Somebody he trusted.
With a twist of pain in his heart, he realized he had begun to think of Jon as a friend. He knew it was stupid to believe this; they’d only met a day ago, and knew next to nothing about each other. Besides that, what Elijah
did
know about the other boy was hardly reassuring: He’d gotten an underaged girl pregnant, for God’s sake, and robbed a few hundred bucks from an employer.
Yet he’d also washed Elijah’s shoes and socks for him the night before, and less than five minutes ago had offered Elijah the use of his own toothbrush.
Elijah lifted his head, startled by a noise in the alley. Jon was standing a few feet away from him, his shoulders and chest wet with perspiration and his face flushed.
“I’m not a pussy,” he said in a subdued voice. “I was just stretching my legs.”
Elijah cleared his throat. “I know,” he answered, averting his face. He wiped his eyes as he stood up straight again. “I was just kidding.”
He looked back at the gas station, two blocks behind them. Julianna was beside the Beetle, looking toward them; the gas station attendant was apparently still cowering inside the station. Elijah thought it was likely the big man had already called the police, but for the moment he couldn’t seem to make himself care. There was a lump in his throat, and he was having trouble seeing Julianna clearly.
Jon Tate sighed as he stared at the back of Elijah’s head. “Sorry, man,” he mumbled. “I don’t really know what the fuck I’m doing.”
Elijah nodded, not willing to risk speaking again quite yet. He didn’t look at Jon as they fell in step together, separated only by a strip of green grass growing in the middle of the alley. They picked up the pace together immediately, though, and began to jog toward the Volkswagen. By the time they recrossed the highway, they were running full tilt.
Interlude
Sunday Evening, June 24, 1923
 
M
ichael led the ascent to the hayloft, right before sunset, followed closely on the ladder by Ben Taylor and Julianna. Julianna insisted on going last because she was afraid that Ben, who was barefoot, might get a splinter and take a tumble, and she wanted to be sure there was someone under him to cushion his fall. Her worry was for nothing, though; he scooted up the crude ladder and disappeared into the loft in a matter of seconds.

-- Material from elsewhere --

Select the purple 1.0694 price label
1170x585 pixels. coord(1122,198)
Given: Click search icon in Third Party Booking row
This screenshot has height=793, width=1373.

At fifteen, Benjamin Taylor was shorter than most kids his age, and thin as a postage stamp. He hated having his hair cut, and as a result he had a wild mass of black curls surrounding his head like a dark, fuzzy corona. His face was normally lit by a sunny smile, and even though he was sometimes bullied into crying by classmates who did not care for Negroes, his tears never lasted more than a minute or two. He’d spot a fox or a rabbit darting across the road into the woods by his house, or he’d catch a whiff of bread from the bakery window when he was downtown, and he’d wipe his eyes on his forearm and brighten up again.
Julianna and Ben were only a month apart in age, and had been friends since they were infants. Emma Larson, eight months pregnant with Julianna and bloated to twice her normal size, had actually helped Doc Colby deliver Ben when Mary Taylor had given birth. Mary’s health had not been good for weeks before Ben was born, and Colby had asked Emma—who had served as a midwife for more than a dozen births in Pawnee—to come with him to the Taylors and lend a hand, just in case things “went poorly” during the delivery. Fortunately, Ben’s birth was free of complications, and Emma and Mary formed an easy friendship that day that eventually extended to their children.

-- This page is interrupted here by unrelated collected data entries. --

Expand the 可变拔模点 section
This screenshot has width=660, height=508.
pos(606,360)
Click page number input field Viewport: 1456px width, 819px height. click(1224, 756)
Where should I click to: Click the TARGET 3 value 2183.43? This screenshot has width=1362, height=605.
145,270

On the Sunday night before everything changed forever in Pawnee, Julianna scaled the ladder in the barn almost as gracefully as Ben had managed a few moments before. She had almost reached the hayloft when Seth stepped into the barn and started up after her.
“Hey, baby girl,” he called out, taunting. He and Michael only called her “baby girl” when they wanted to get her goat. “Your panties are showing!”
Julianna, who was wearing a light blue, knee-length skirt, paused in her climb and looked down at him, unfazed.
“Thank you, Seth.” She smiled fondly at him. “I’d forgotten how childish you can be.”
Seth found himself a little taken aback, yet again, by the recent change in her. Until the past few months or so, she would have squealed with indignation over the kind of comment he’d just made.
“You used to be a lot more fun,” he complained. “Why’d you have to go and get older?”
Her smile grew. “I’m so sorry.” She stepped off the ladder into the loft. “But if you’re looking for someone to annoy, you can always pick on Michael. He’s even more immature than you are.”
“Hurry up, you guys,” Michael urged from the other end of the barn. He and Ben had helped themselves to Michael’s hidden stash of chewing tobacco and were standing side by side, leaning out the open half door the Larsons used—when it wasn’t in service as a stargazing portal—for loading and unloading hay. Michael was nearly a foot taller than Ben, but Ben’s Medusa-like helmet of hair narrowed the gap by several inches. “You’re missing the sunset.”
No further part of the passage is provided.